So rolling out harm reduction puts public health in the contradictory position of having to emphasise both the difficulties and attractions of quitting. Why should harm reduction for heroin addiction be any different, one might ask? A related danger is that children will pick up on this apparent confusion. While previous generations were told simply that tobacco is bad, new ones would learn that nicotine is acceptable – just be careful how you access it. This is precisely the burden of public health “education” with regard to heroin and other drug addiction. Moreover, promotion of harm reduction might reduce the perceived “cost” of uptake. Would not the same effect apply to the medical treatment of drug addiction, to say nothing of the provision of free needles? Finally, the fact that e-cigarettes deliberately mimic conventional ones (even to emitting fake smoke) may result in the inadvertent modelling of smoking. Would not the prescription of injectable methadone not do the same? More broadly, the media, which in the UK have become a reliable supporter of comprehensive control measures, might also struggle with this more complex position. How much media effort, one is inclined to ask, ‘reliably’ goes into supporting ‘comprehensive control measures’ with regard to illicit drugs? Thus the benefits of harm reduction are not as obvious as they seem.

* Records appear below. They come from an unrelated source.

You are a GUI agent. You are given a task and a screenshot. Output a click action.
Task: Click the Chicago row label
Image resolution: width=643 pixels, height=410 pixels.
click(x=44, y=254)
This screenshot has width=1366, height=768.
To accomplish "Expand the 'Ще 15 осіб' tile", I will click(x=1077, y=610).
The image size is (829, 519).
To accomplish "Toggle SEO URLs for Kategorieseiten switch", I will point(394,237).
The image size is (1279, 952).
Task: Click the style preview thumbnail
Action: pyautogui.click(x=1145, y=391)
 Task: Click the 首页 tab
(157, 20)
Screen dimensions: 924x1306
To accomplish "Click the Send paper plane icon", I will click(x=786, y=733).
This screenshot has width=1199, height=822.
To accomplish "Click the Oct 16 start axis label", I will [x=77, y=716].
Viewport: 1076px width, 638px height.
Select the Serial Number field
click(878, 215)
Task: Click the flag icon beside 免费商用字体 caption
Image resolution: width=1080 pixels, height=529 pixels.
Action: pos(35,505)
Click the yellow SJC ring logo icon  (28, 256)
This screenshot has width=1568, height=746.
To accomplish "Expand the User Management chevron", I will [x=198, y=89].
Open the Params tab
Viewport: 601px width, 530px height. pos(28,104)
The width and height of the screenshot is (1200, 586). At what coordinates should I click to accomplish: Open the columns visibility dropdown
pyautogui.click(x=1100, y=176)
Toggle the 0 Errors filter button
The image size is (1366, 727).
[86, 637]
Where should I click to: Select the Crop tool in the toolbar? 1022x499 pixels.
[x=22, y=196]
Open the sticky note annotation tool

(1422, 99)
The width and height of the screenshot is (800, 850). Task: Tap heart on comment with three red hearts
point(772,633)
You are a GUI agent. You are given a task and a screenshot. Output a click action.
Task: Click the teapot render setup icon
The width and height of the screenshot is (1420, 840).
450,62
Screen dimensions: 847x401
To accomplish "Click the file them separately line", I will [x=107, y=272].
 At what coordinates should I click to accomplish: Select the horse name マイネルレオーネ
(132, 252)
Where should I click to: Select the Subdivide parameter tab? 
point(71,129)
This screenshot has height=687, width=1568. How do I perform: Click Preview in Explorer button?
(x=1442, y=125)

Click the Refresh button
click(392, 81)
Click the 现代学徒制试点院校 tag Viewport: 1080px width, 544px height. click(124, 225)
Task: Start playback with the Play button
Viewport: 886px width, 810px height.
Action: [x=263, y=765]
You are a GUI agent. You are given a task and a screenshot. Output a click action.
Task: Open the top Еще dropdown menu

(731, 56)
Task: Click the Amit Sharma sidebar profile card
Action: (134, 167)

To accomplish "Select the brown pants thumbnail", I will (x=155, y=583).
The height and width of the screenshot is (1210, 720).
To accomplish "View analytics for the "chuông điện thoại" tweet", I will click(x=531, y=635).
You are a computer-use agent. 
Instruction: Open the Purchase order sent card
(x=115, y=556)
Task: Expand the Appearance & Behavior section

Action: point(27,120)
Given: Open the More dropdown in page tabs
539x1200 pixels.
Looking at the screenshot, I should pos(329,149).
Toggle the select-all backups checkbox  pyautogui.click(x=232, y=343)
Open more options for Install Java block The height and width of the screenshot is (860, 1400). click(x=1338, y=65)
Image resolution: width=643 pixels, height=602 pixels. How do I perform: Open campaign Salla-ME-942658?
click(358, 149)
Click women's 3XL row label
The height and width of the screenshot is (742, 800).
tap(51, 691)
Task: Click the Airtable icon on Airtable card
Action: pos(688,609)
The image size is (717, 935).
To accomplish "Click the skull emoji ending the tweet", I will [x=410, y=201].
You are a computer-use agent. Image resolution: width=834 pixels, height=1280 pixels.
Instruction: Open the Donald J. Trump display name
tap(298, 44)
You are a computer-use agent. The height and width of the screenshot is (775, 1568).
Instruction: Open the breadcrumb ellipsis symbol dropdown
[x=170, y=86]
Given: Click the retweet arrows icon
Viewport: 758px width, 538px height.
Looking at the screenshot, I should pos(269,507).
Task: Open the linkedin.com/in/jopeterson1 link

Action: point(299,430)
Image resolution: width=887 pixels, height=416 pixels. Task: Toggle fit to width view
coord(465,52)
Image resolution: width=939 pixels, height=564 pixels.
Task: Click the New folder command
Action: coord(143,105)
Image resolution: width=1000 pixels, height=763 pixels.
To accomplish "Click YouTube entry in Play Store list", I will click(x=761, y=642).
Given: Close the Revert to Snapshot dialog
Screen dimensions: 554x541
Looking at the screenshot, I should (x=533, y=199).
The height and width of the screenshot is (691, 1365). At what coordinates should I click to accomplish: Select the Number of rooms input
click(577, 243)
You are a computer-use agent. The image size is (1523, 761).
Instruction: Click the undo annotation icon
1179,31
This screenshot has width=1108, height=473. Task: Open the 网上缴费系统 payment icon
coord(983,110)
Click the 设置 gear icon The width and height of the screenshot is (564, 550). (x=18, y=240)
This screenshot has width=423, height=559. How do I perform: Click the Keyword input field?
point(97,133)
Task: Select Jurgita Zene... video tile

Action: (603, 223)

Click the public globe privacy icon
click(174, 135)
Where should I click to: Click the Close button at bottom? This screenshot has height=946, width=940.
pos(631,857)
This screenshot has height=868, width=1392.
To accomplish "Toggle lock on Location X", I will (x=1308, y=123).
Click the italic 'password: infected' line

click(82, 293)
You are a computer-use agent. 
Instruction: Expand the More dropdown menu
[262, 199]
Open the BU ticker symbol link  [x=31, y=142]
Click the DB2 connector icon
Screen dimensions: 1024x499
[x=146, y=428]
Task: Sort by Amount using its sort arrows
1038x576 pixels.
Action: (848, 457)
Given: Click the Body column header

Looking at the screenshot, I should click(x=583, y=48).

The article goes on to criticise harm reduction in tobacco because of the obvious, if not entirely consistent, commercial interests that the tobacco and pharmaceutical industries have in it. But inconsistency is rarely greater than in the spying-out of other people’s economic interests. Motes and beams come to mind.
Let me illustrate this point by a letter from a consultant paediatrician in the same edition of the BMJ. The letter is entitled ‘What hope is there for ethical investment?,’ and draws the attention of readers to the investments of the Wesleyan Life insurance company, which specialises (inter alia) in pension funds of doctors, and claims also to be an ethical investor. But the Wesleyan holds large quantities of shares in tobacco companies. The author of the letter pointed out that tobacco companies were among the top 10 holdings of the Wesleyan’s fund and finished by asking “If investing in tobacco counts as responsible policy in a company specifically catering for doctors, what hope is there for any ethical investment?”